DATA EXTRACTS:
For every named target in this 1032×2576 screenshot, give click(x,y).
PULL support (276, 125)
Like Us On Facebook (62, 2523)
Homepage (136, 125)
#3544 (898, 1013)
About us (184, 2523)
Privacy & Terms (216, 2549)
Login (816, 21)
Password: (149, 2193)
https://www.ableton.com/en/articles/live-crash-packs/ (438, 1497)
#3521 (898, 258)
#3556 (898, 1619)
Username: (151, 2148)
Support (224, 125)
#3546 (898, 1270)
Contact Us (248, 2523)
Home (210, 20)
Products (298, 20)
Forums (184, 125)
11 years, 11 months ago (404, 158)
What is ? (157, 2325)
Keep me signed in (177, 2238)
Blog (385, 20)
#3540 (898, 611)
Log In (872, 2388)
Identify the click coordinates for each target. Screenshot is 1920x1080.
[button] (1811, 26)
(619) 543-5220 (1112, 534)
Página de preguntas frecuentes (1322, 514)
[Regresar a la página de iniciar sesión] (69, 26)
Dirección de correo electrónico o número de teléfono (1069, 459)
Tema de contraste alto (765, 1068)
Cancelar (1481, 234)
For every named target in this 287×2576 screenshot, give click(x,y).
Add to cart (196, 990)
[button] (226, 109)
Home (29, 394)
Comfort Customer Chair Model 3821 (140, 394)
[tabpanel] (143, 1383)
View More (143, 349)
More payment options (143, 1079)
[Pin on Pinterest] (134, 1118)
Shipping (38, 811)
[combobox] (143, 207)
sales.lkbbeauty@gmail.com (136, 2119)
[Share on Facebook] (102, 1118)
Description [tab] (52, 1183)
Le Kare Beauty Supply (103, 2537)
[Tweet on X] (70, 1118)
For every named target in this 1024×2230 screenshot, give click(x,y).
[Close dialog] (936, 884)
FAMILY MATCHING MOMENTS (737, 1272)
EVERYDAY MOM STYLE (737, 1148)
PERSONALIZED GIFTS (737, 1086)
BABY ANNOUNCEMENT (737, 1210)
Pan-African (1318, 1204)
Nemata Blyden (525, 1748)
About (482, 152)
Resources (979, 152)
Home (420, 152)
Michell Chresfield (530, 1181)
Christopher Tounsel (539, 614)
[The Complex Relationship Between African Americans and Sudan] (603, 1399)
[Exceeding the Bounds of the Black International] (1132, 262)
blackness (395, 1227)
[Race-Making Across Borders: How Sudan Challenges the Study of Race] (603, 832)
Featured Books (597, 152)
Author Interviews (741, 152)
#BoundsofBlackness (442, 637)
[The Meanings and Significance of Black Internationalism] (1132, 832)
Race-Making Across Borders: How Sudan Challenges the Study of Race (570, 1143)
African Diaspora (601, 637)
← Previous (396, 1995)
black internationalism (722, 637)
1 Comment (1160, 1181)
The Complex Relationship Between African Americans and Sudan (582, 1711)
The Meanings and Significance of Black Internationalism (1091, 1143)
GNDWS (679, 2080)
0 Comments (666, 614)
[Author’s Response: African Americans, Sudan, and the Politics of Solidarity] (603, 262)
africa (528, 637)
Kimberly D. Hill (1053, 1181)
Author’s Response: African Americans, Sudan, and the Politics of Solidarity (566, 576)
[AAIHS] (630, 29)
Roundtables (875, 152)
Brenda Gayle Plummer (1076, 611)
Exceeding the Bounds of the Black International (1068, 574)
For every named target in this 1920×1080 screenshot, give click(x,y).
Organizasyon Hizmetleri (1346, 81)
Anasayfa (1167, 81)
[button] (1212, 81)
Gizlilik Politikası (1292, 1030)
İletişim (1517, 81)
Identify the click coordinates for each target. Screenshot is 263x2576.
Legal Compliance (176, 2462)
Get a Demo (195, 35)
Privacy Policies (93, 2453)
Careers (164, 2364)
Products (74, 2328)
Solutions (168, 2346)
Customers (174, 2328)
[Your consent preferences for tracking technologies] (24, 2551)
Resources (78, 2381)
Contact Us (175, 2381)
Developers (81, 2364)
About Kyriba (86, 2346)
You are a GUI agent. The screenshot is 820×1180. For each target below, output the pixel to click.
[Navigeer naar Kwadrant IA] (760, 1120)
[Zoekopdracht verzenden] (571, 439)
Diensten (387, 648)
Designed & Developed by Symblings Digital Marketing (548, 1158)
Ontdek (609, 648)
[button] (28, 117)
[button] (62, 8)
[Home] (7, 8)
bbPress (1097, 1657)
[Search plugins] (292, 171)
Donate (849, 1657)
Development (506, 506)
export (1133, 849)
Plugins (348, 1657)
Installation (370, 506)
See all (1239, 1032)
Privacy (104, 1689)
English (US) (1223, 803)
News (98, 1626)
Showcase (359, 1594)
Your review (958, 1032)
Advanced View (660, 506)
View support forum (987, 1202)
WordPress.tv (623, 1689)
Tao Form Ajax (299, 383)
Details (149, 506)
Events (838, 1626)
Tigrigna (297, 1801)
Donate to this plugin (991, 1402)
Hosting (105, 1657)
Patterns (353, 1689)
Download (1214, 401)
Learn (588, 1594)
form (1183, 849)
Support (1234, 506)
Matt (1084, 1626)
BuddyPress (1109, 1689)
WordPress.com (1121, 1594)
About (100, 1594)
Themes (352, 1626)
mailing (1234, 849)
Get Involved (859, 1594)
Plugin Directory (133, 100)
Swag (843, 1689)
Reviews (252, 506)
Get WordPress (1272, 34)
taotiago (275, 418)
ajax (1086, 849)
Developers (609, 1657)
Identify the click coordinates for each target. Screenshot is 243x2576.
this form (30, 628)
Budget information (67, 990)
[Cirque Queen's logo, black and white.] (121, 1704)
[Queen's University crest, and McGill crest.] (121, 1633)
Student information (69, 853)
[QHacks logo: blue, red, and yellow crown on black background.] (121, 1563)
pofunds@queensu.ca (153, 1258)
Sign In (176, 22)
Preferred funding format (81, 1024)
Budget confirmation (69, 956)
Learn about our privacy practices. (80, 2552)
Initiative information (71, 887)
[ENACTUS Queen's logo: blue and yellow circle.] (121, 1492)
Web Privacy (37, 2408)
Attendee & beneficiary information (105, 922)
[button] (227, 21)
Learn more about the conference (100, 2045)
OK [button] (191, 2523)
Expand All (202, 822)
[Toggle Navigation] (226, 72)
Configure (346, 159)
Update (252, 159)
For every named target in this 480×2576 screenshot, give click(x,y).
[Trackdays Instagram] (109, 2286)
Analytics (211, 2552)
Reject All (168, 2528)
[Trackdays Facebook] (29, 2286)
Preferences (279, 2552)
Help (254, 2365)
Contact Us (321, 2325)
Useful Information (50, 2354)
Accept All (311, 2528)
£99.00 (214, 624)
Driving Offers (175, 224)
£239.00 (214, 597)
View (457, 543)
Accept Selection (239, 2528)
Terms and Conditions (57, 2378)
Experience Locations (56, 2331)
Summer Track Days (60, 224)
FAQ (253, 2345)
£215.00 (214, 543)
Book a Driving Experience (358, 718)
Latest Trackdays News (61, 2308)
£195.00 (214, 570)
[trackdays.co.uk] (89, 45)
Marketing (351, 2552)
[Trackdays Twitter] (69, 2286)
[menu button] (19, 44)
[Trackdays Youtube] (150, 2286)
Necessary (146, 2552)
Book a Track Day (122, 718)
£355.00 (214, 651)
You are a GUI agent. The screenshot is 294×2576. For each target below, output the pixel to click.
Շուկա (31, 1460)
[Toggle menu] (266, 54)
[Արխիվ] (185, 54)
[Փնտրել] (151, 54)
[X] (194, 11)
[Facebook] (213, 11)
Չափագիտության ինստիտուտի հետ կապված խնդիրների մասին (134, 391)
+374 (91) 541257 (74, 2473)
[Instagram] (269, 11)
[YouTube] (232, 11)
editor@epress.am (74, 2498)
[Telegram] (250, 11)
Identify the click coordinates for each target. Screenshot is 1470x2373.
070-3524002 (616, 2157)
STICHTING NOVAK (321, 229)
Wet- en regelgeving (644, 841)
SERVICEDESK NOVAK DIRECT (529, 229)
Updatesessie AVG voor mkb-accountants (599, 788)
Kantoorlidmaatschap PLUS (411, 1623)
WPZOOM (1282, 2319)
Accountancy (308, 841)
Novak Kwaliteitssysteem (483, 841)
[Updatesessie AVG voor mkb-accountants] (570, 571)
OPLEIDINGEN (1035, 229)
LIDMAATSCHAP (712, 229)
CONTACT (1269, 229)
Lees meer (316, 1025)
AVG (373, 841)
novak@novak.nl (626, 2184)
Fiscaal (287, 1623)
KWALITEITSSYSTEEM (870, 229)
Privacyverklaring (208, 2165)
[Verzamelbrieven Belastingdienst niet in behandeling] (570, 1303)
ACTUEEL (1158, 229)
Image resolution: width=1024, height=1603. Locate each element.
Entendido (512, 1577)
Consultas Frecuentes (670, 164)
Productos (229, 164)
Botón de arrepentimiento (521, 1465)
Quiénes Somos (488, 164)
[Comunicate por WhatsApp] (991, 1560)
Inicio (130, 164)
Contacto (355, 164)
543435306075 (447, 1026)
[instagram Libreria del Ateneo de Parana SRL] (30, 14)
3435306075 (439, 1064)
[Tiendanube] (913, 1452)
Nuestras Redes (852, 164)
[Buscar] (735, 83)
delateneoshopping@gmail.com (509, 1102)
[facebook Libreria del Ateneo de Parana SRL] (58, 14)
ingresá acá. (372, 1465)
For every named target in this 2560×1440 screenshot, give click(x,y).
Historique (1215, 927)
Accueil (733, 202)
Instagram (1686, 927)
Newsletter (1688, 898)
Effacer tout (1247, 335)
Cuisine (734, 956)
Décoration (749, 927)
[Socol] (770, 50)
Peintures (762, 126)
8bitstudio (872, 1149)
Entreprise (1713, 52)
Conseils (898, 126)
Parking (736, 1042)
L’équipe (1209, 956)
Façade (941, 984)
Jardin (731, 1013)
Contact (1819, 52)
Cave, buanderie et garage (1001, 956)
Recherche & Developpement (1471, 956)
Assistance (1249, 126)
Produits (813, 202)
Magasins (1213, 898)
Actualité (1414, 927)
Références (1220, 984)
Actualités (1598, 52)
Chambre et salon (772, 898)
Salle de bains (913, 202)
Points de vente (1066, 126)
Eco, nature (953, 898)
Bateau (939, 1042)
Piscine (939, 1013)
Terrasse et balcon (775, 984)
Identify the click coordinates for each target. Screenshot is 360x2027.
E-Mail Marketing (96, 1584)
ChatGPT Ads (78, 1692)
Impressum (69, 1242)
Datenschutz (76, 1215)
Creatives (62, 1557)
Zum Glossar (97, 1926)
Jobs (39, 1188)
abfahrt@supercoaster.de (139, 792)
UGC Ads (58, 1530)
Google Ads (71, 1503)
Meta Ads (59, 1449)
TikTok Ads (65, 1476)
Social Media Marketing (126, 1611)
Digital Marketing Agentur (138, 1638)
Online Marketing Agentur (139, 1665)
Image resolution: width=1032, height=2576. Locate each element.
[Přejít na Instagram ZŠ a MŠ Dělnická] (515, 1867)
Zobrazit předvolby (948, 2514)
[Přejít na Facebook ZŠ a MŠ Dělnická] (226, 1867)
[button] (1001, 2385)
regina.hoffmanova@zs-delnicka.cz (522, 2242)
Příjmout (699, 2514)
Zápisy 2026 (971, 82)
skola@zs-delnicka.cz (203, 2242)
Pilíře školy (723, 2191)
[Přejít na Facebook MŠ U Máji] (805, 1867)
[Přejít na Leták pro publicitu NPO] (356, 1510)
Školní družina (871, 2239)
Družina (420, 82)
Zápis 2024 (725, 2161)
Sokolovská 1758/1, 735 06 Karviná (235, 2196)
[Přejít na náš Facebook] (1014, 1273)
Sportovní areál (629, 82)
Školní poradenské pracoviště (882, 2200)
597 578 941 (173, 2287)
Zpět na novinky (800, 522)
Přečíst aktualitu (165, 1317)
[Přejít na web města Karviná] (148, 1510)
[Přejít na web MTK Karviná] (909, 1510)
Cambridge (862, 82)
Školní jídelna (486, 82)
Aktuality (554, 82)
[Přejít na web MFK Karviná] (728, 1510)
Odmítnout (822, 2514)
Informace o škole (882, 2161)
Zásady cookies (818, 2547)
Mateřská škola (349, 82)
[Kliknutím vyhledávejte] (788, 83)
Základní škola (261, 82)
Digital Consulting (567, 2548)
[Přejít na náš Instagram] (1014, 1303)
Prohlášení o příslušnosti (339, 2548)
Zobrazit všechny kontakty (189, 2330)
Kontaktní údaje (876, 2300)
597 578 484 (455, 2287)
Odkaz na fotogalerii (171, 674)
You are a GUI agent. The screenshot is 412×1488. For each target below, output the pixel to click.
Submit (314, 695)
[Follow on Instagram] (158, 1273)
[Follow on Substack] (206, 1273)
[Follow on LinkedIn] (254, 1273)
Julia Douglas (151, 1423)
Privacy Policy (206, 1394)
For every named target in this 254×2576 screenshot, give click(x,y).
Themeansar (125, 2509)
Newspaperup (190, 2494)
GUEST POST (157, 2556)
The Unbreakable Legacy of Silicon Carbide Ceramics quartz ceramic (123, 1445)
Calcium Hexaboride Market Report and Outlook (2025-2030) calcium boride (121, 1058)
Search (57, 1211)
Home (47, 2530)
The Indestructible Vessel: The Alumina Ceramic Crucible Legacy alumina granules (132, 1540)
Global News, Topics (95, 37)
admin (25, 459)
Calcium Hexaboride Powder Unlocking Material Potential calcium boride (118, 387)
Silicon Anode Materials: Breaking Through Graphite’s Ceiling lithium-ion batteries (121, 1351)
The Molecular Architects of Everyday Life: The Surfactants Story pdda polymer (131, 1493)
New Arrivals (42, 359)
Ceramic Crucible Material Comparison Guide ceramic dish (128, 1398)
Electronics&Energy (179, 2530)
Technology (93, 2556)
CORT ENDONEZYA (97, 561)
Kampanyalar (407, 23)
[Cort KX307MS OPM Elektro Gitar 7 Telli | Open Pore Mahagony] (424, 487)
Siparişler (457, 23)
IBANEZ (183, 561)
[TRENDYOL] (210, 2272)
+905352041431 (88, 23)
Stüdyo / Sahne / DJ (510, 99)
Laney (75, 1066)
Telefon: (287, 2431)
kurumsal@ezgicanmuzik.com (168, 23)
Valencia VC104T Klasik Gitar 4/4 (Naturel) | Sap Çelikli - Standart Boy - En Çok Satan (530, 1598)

GOAL OF THE EXERCISE: Output only an exact transcription of the lines above from the one with "Informace o škole (882, 2161)" up to and including the one with "Privacy Policy (206, 1394)".

OUTPUT FOR THIS TASK:
Informace o škole (882, 2161)
Zásady cookies (818, 2547)
Mateřská škola (349, 82)
[Kliknutím vyhledávejte] (788, 83)
Základní škola (261, 82)
Digital Consulting (567, 2548)
[Přejít na náš Instagram] (1014, 1303)
Prohlášení o příslušnosti (339, 2548)
Zobrazit všechny kontakty (189, 2330)
Kontaktní údaje (876, 2300)
597 578 484 (455, 2287)
Odkaz na fotogalerii (171, 674)
You are a GUI agent. The screenshot is 412×1488. For each target below, output the pixel to click.
Submit (314, 695)
[Follow on Instagram] (158, 1273)
[Follow on Substack] (206, 1273)
[Follow on LinkedIn] (254, 1273)
Julia Douglas (151, 1423)
Privacy Policy (206, 1394)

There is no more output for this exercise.